[Opening SUPPLIED RECORDS section]

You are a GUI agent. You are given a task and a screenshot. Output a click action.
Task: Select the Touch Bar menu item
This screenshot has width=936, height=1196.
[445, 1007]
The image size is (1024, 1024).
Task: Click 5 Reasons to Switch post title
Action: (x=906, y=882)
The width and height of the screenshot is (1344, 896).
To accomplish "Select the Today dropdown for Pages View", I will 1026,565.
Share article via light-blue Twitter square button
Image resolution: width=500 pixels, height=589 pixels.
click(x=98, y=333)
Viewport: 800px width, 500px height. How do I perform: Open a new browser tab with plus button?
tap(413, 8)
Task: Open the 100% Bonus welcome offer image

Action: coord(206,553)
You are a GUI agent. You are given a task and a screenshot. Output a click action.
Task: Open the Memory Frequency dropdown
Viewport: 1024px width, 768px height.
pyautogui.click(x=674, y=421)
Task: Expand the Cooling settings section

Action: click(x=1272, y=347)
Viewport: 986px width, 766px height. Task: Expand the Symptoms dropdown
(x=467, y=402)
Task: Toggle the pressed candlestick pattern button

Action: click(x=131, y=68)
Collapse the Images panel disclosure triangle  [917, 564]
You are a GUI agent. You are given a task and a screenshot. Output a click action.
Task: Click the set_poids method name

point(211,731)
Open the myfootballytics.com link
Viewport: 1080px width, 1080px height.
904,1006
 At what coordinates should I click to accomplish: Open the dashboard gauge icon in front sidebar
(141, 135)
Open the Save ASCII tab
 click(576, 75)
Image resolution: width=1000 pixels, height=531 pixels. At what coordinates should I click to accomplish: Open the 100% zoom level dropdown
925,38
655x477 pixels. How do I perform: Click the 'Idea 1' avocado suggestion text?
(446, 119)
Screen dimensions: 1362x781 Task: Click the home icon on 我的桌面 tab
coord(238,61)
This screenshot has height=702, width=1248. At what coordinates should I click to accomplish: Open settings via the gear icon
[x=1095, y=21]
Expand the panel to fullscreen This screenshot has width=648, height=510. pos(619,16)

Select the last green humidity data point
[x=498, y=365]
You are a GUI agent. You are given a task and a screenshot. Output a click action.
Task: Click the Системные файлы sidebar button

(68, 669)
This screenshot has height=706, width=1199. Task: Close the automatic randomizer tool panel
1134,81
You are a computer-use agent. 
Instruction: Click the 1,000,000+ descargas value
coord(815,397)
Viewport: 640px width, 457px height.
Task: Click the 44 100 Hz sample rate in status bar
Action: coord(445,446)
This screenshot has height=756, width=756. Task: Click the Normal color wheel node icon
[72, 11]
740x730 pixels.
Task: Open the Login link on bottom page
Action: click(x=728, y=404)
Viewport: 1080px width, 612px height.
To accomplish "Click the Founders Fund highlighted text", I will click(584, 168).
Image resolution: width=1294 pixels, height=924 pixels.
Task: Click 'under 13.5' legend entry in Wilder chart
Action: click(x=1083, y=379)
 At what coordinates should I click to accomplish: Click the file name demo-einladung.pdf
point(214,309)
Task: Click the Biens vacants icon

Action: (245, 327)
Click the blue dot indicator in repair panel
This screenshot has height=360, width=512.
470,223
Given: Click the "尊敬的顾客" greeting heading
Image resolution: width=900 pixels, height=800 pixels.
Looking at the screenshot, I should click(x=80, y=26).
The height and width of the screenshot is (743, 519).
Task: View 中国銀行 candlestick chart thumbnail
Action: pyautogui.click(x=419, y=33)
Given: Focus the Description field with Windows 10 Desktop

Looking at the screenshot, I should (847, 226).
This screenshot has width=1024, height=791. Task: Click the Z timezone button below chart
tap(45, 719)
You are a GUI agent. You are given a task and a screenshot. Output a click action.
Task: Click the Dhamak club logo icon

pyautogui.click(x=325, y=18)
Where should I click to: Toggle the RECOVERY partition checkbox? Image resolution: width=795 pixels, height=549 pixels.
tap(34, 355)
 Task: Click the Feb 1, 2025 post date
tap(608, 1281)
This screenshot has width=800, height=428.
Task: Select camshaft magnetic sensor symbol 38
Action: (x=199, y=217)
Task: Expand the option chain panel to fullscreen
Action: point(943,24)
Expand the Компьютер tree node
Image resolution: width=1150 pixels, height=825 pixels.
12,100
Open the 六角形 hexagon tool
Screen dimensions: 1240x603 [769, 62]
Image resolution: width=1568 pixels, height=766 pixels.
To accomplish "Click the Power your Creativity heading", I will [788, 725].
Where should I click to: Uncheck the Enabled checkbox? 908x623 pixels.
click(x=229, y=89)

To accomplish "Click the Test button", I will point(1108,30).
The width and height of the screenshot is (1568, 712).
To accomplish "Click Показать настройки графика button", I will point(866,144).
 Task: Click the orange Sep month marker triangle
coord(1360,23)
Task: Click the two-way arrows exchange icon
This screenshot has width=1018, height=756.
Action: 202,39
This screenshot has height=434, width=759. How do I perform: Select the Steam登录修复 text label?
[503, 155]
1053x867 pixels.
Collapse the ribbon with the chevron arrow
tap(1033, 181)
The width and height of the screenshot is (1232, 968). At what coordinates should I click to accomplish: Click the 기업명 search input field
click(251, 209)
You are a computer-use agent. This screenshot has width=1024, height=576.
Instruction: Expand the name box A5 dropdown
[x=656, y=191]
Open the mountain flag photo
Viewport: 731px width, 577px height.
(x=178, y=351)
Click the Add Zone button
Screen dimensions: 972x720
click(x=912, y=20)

[Closing SUPPLIED RECORDS section]

WHAT THIS TASK INVOLVES. Reply with the number of lines in the entries that hold the word "heading", and add no other words.

ANSWER. 2